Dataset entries
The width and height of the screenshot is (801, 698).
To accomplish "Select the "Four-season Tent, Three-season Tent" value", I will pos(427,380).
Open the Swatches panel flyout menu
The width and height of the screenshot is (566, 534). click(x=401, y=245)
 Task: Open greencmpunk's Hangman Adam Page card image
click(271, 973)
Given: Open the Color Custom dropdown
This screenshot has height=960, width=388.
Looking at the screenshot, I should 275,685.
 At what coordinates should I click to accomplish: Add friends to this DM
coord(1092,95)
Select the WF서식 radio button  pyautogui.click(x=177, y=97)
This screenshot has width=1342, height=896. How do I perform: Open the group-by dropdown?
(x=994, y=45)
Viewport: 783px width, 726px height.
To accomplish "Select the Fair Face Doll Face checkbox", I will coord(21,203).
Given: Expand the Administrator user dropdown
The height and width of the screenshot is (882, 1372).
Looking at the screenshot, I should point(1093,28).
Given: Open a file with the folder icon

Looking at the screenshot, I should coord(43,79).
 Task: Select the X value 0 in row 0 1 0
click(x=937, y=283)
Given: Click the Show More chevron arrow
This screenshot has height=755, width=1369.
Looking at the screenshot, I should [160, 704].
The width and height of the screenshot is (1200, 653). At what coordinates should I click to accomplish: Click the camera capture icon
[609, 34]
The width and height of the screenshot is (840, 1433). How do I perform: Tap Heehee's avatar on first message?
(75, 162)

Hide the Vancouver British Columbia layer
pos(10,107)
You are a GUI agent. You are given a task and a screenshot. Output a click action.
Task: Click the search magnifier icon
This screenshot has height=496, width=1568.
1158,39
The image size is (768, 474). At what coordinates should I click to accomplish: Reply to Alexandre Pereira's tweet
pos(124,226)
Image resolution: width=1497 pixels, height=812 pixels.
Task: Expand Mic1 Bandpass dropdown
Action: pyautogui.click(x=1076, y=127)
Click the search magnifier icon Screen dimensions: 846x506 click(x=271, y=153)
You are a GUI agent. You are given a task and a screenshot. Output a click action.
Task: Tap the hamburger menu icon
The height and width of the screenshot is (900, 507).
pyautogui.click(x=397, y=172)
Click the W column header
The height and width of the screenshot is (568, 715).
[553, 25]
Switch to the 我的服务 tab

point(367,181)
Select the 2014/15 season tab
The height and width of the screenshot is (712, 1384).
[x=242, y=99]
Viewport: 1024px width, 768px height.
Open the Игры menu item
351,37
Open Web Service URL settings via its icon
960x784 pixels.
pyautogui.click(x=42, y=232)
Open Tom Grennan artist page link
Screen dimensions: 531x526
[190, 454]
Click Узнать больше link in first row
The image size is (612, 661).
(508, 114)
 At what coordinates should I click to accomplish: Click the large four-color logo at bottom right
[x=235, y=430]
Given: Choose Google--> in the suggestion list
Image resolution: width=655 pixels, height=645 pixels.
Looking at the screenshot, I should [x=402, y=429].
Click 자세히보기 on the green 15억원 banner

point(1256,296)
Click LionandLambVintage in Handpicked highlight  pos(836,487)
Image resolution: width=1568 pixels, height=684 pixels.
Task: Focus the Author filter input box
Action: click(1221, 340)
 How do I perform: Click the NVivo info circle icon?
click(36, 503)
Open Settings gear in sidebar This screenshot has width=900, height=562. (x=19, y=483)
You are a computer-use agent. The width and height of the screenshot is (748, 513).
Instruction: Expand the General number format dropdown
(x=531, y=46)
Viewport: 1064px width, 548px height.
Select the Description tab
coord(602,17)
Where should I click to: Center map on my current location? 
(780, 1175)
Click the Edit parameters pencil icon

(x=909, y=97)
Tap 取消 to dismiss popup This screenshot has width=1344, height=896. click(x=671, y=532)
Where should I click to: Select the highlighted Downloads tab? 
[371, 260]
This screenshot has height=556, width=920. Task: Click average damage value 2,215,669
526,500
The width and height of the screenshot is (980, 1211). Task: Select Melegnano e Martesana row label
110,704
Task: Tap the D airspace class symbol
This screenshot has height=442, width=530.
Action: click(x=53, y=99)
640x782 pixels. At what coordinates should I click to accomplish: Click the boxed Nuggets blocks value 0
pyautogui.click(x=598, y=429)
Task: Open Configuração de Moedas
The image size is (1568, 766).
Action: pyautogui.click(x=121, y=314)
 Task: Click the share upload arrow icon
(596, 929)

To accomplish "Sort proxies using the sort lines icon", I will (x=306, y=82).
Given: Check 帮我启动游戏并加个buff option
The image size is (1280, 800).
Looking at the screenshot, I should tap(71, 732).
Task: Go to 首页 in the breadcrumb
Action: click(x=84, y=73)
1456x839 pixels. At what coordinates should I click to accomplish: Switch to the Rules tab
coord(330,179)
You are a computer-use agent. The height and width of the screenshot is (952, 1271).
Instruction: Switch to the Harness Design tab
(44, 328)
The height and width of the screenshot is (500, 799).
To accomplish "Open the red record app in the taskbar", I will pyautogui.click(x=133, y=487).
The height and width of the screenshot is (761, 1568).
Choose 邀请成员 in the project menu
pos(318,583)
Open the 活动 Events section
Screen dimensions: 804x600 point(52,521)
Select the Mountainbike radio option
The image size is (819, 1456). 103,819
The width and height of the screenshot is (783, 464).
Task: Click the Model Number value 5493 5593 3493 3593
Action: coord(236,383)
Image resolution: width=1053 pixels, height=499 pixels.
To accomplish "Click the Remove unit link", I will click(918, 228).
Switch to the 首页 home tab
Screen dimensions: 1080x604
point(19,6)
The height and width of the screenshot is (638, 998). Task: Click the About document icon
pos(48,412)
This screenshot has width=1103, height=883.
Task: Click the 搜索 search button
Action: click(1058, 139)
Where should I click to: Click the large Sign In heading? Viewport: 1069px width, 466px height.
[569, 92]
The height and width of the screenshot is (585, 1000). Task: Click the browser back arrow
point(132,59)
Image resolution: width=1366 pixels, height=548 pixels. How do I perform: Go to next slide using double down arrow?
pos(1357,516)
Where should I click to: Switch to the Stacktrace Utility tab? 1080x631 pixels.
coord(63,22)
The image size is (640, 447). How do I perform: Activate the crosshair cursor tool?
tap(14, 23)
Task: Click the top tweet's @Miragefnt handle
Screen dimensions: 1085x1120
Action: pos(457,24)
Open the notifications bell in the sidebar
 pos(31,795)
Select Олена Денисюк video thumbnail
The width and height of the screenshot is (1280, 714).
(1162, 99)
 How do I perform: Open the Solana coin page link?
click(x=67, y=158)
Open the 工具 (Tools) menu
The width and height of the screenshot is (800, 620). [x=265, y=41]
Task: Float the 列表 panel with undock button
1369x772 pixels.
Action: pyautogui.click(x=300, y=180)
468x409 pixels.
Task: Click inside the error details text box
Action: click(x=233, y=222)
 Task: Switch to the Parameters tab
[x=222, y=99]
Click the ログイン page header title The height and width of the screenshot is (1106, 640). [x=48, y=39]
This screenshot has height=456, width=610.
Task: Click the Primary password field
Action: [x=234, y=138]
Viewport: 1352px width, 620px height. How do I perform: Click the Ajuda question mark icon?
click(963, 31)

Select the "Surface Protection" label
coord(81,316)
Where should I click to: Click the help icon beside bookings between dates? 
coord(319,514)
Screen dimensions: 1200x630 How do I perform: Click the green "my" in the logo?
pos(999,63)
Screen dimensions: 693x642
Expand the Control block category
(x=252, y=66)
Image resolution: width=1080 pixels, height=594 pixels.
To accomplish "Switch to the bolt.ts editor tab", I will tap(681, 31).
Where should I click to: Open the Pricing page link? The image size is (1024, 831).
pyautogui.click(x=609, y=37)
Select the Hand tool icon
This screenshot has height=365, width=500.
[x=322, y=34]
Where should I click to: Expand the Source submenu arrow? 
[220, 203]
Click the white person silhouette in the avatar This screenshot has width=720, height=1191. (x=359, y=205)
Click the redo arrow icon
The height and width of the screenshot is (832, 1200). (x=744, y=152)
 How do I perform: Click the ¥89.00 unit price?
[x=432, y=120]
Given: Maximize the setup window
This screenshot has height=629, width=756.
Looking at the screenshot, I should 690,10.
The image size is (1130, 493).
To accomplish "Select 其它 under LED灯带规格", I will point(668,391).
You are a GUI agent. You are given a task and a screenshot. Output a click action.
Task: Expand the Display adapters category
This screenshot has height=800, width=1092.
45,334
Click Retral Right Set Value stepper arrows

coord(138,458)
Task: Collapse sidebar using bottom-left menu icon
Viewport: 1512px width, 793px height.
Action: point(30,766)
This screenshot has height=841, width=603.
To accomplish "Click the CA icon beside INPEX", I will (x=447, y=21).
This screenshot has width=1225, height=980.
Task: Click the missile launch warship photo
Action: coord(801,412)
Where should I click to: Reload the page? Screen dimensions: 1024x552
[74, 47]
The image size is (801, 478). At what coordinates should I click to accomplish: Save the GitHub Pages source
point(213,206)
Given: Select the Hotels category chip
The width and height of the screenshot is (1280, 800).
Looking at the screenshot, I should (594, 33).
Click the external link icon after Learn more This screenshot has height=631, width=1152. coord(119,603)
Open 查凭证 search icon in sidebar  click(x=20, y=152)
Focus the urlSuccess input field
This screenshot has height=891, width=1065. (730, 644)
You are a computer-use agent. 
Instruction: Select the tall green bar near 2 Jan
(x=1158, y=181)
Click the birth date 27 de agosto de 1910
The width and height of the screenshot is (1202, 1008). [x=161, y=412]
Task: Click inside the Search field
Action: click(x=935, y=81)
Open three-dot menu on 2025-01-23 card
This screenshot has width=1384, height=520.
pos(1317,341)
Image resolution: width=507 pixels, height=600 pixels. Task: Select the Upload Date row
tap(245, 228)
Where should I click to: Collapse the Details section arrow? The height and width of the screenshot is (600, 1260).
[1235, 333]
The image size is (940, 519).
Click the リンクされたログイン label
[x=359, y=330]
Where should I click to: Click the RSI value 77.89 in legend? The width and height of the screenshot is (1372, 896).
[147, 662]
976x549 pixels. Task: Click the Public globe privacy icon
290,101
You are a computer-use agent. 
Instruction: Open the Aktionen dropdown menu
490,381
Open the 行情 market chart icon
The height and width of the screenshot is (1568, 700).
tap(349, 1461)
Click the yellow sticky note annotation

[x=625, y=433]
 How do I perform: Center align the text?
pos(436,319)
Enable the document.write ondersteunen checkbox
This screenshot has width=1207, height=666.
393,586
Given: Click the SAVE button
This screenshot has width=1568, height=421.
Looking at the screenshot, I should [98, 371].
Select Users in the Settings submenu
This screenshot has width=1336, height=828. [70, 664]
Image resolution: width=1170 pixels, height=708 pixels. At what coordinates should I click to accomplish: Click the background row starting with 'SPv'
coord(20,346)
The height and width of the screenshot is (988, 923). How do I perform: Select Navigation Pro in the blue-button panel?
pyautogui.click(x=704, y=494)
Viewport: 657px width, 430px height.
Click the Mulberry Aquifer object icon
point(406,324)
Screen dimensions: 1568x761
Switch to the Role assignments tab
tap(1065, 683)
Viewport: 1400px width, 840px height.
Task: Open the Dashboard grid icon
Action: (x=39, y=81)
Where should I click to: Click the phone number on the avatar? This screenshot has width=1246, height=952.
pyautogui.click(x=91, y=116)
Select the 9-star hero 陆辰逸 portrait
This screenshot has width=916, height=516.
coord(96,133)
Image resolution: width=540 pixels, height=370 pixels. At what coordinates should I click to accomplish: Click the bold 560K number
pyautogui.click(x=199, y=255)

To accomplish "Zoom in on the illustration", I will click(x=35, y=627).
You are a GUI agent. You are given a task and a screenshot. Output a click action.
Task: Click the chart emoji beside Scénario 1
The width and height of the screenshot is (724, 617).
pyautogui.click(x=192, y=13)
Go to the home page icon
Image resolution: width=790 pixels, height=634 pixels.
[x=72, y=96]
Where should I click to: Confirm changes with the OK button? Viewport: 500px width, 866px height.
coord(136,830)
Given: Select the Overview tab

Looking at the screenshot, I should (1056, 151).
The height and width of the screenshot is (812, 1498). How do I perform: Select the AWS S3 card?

EXERCISE REQUIREMENTS: The word "chart" appears in some of the lines above. Copy those lines.

RESPONSE BOX:
Open the 行情 market chart icon
Task: Click the chart emoji beside Scénario 1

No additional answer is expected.